Cette élection était l’un des premiers votes consécutifs à avoir lieu après l’introduction de la loi européenne sur les services numériques en août. La loi, conçue pour mieux protéger les droits de l’homme en ligne, a introduit de nouvelles règles censées obliger les plateformes à être plus proactives et transparentes dans leurs efforts pour modérer la désinformation.
"La Slovaquie a été un test pour voir ce qui fonctionne et où des améliorations sont nécessaires", explique Richard Kuchta, analyste chez Reset, un groupe de recherche qui se concentre sur l'impact de la technologie sur la démocratie. « À mon avis, [la nouvelle loi] a fait pression sur les plateformes pour qu'elles augmentent les capacités de modération des contenus ou de vérification des faits. Nous savons que Meta a engagé davantage de vérificateurs des faits pour les élections slovaques, mais nous verrons si cela a suffi.»
Parallèlement aux deux enregistrements audio deepfake, Kuchta a également vu deux autres vidéos présentant des imitations audio d'IA publiées sur les réseaux sociaux par le parti d'extrême droite Republika. L’un se faisait passer pour Michal Šimečka et l’autre pour la présidente Zuzana Čaputová.

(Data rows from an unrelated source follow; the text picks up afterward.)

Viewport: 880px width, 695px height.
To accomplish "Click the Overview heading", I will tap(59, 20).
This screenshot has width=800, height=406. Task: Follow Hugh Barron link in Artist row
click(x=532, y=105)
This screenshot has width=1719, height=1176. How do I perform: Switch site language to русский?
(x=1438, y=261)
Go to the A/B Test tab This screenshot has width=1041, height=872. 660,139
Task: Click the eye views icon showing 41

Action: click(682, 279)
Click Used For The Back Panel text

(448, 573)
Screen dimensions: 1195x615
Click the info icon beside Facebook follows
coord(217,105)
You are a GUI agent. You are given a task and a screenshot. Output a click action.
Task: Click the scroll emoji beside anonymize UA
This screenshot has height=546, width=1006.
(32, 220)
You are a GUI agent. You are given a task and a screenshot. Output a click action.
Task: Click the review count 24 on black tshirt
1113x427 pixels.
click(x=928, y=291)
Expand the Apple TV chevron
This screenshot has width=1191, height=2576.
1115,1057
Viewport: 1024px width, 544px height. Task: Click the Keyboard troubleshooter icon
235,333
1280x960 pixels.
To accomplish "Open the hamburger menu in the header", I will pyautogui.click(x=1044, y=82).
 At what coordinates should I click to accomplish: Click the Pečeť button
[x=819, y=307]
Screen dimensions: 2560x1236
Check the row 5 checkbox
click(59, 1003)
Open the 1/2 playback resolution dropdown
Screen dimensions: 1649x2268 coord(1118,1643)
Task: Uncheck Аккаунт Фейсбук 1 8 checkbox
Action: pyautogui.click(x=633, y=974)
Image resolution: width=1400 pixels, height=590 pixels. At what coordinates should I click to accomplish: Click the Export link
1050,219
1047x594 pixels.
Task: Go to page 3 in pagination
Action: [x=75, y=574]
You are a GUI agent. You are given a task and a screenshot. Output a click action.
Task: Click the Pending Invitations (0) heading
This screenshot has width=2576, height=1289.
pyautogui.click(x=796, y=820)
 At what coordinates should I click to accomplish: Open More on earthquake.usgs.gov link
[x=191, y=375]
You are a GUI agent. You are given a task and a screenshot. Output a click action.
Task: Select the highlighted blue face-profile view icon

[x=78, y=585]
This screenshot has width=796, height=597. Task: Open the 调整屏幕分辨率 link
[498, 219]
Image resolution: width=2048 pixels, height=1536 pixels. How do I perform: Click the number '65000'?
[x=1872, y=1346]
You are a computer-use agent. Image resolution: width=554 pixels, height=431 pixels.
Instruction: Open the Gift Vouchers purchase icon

Ces audios contenaient des déclarations selon lesquelles les voix étaient fausses : « Ces voix sont fictives et leur ressemblance avec de vraies personnes est purement fortuite. » Cependant, cette déclaration n'apparaît que 15 secondes après le début de la vidéo de 20 secondes, explique Kutcha, dans ce qu'il considère comme une tentative de tromper les auditeurs.
Les élections slovaques étaient suivies de près en Pologne. "Bien sûr, nous avons très peur de la désinformation générée par l'IA, car il est très difficile d'y réagir rapidement", déclare Jakub Śliż, président de l'association polonaise de vérification des faits Pravda. Śliż se dit également préoccupé par la tendance en Slovaquie à intégrer la désinformation dans des enregistrements audio, par opposition à des vidéos ou des images, car le clonage de voix est si difficile à identifier.
Comme Hincová Frankovská en Slovaquie, Śliż manque également d’outils pour l’aider de manière fiable à identifier ce qui a été créé ou manipulé à l’aide de l’IA. « Les outils disponibles vous donnent un score de probabilité », dit-il. Mais ces outils souffrent d’un problème de boîte noire. Il ne sait pas comment ils décident qu’un message est susceptible d’être faux. « Si j'ai un outil qui utilise une autre IA pour me dire comme par magie que 87 % de l'IA est générée, comment suis-je censé transmettre ce message à mon public ? » il dit.
Il n’y a pas encore eu beaucoup de contenus générés par l’IA qui circulent en Pologne, dit Śliż. "Mais les gens utilisent le fait que quelque chose peut être généré par l'IA pour discréditer de vraies sources." Il reste deux semaines avant que les électeurs polonais décident si le parti conservateur au pouvoir, Droit et Justice, doit rester au gouvernement pour un troisième mandat sans précédent. Ce week-end, une foule géante s'est rassemblée à Varsovie pour soutenir l'opposition, le gouvernement municipal contrôlé par l'opposition estimant que la foule avait atteint 1 million de personnes à son apogée. Mais sur X, anciennement connu sous le nom de Twitter, les utilisateurs ont suggéré que les vidéos de la marche avaient été falsifiées à l'aide de l'IA pour faire paraître la foule plus grande.
Śliż pense que ce type de contenu est facile à vérifier, en croisant différentes sources. Mais si des enregistrements audio générés par l’IA commençaient à circuler en Pologne dans les dernières heures précédant le vote, comme cela a été le cas en Slovaquie, ce serait beaucoup plus difficile. « En tant qu’organisation de vérification des faits, nous n’avons pas de plan concret sur la manière de gérer ce problème », dit-il. Donc si quelque chose comme ça arrive, ça va être douloureux.